We are given information about the points School X and School Y have in a competition.
1. School X has eight more points than School Y.
2. School X has three times as many points as School Y.
We need to find the number of points each school has.

**step2** Representing Points with Units

Let's use units to represent the points.
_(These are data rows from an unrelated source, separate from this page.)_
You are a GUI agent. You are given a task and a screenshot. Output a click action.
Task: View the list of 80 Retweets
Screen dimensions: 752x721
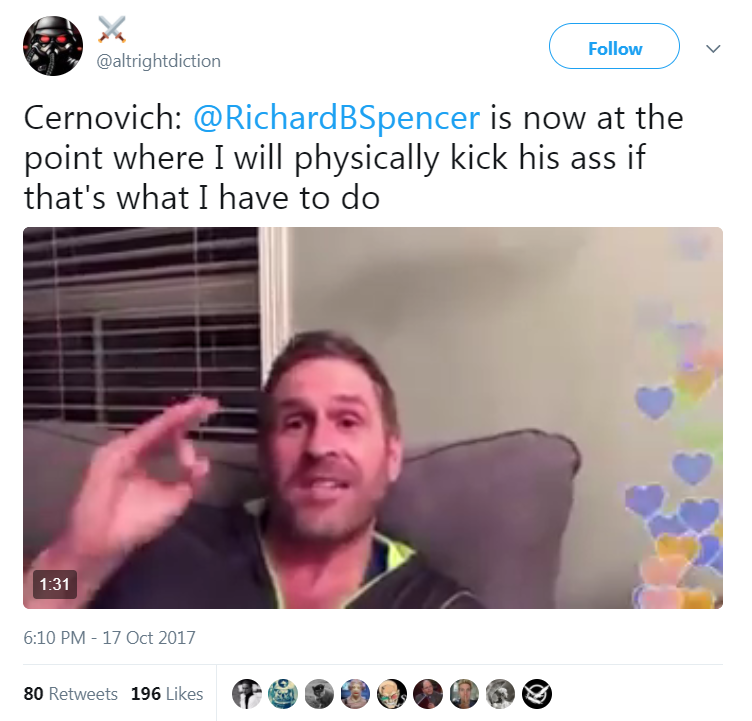tap(70, 694)
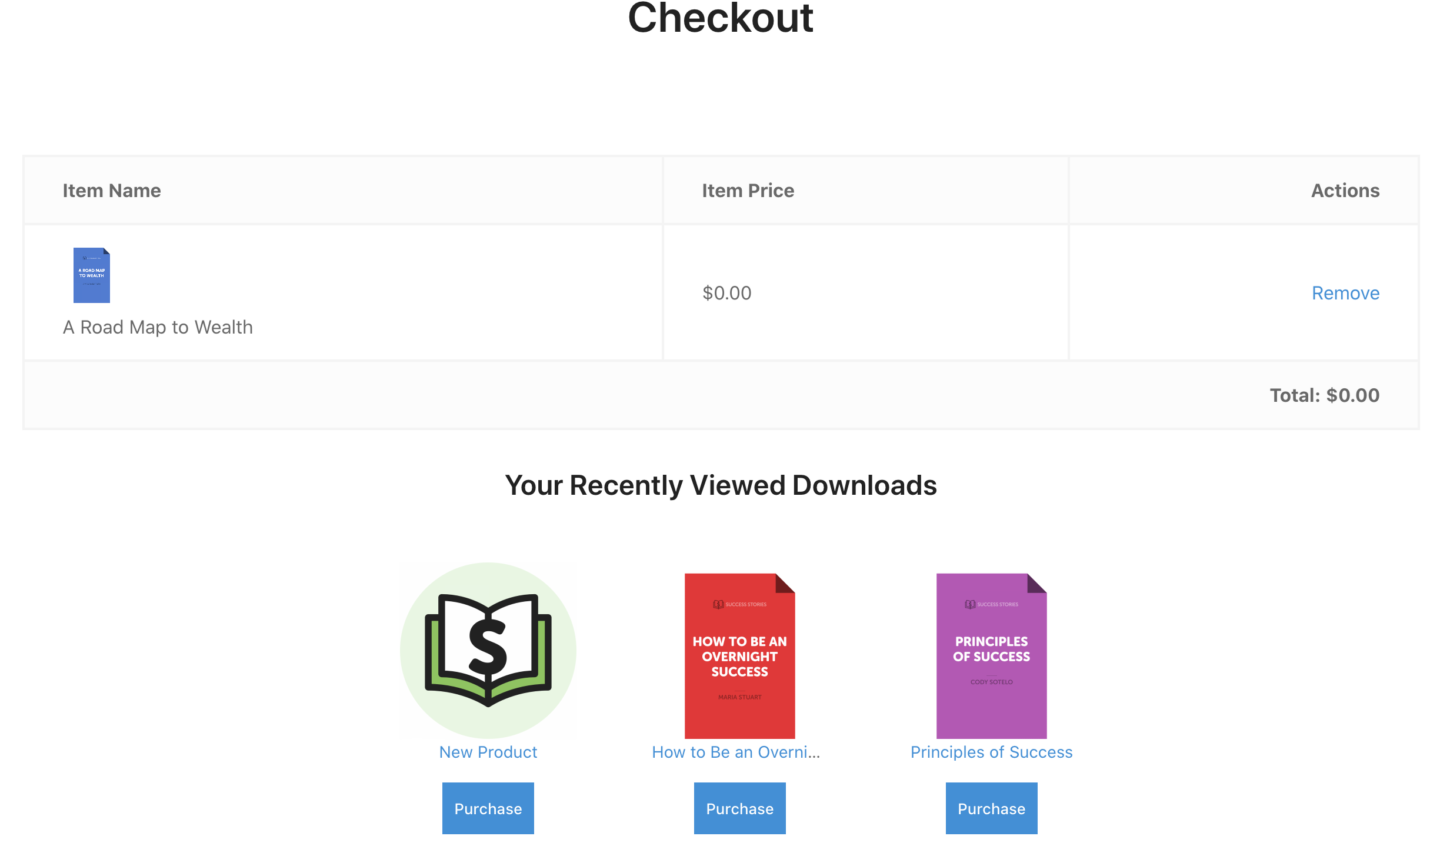
Task: Click the Your Recently Viewed Downloads heading
Action: (x=720, y=485)
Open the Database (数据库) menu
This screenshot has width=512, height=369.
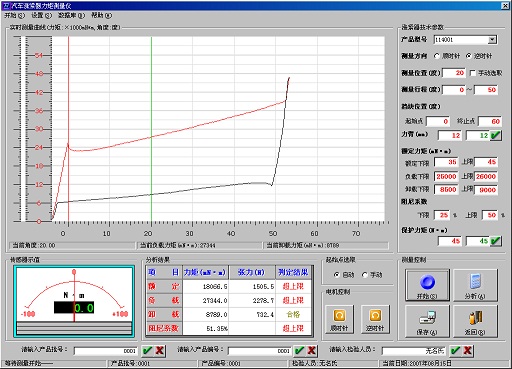pos(71,15)
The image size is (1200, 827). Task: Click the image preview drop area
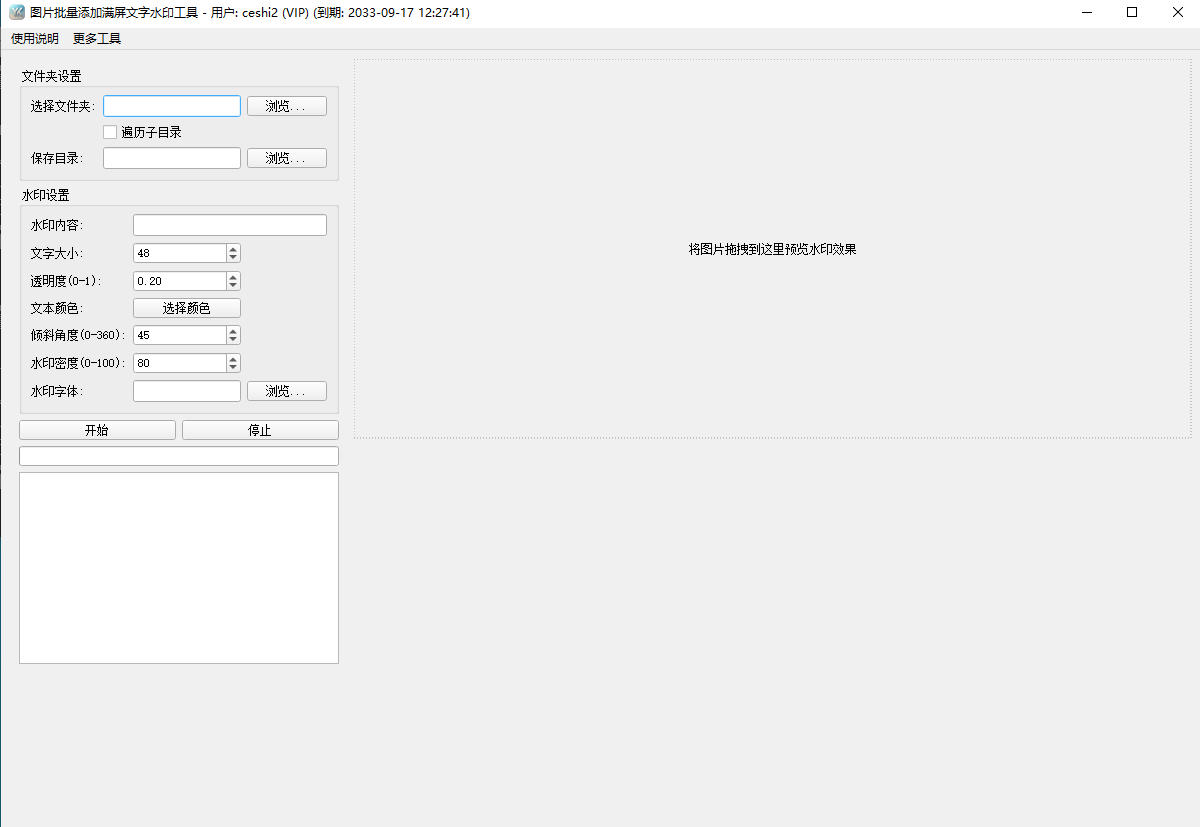pos(772,249)
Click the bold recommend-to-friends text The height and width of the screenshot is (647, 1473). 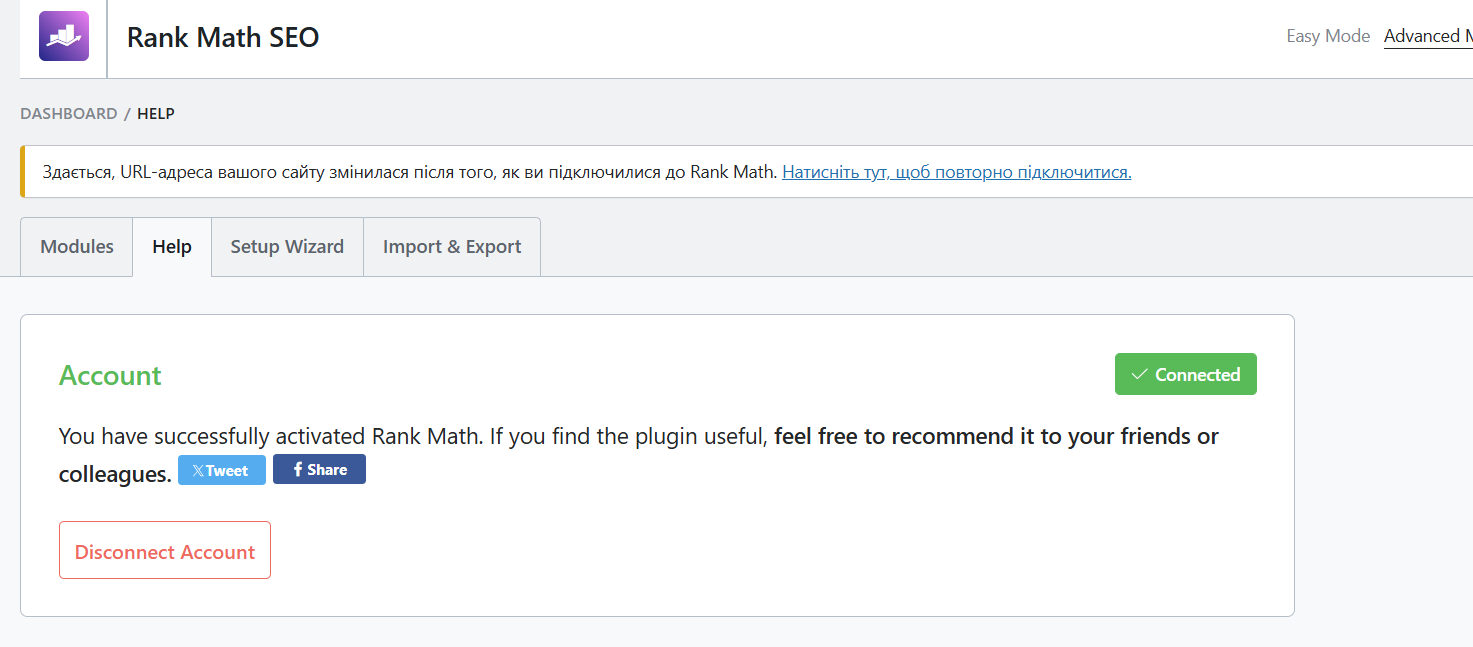click(996, 437)
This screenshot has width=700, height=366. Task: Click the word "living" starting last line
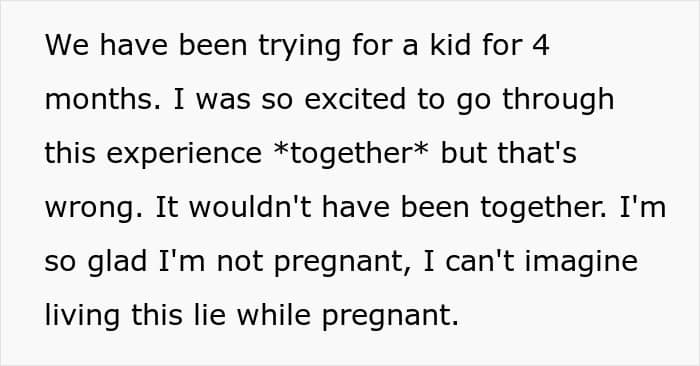coord(82,317)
Since School X has three times as many points as School Y, we can represent School Y's points as 1 unit.
$$ \text{School Y points} = 1 \text{ unit} $$
Then, School X's points will be 3 times that amount.
$$ \text{School X points} = 3 \text{ units} $$

**step3** Finding the Difference in Units

We know that School X has eight more points than School Y. This means the difference between their points is 8.
Let's find the difference in terms of units:
$$ \text{Difference in units} = \text{School X units} - \text{School Y units} $$
$$ \text{Difference in units} = 3 \text{ units} - 1 \text{ unit} $$
$$ \text{Difference in units} = 2 \text{ units} $$

**step4** Calculating the Value of One Unit

We found that 2 units represent the difference in points, which is 8 points.
So, to find the value of 1 unit, we divide the total difference in points by the number of units representing that difference.
$$ 1 \text{ unit} = 8 \div 2 $$
$$ 1 \text{ unit} = 4 \text{ points} $$

**step5** Determining Points for Each School

Now that we know the value of 1 unit, we can find the points for each school:
For School Y:
School Y has 1 unit.
$$ \text{School Y points} = 1 \text{ unit} = 4 \text{ points} $$
For School X:
School X has 3 units.
$$ \text{School X points} = 3 \times 4 \text{ points} $$
$$ \text{School X points} = 12 \text{ points} $$

**step6** Verifying the Solution

Let's check if our answers satisfy the conditions given in the problem:
1. School X has eight more points than School Y:
$$ 12 - 4 = 8 $$
This condition is met.
2. School X has three times as many points as School Y:
$$ 12 \div 4 = 3 $$
This condition is also met.
Both conditions are satisfied, so our solution is correct.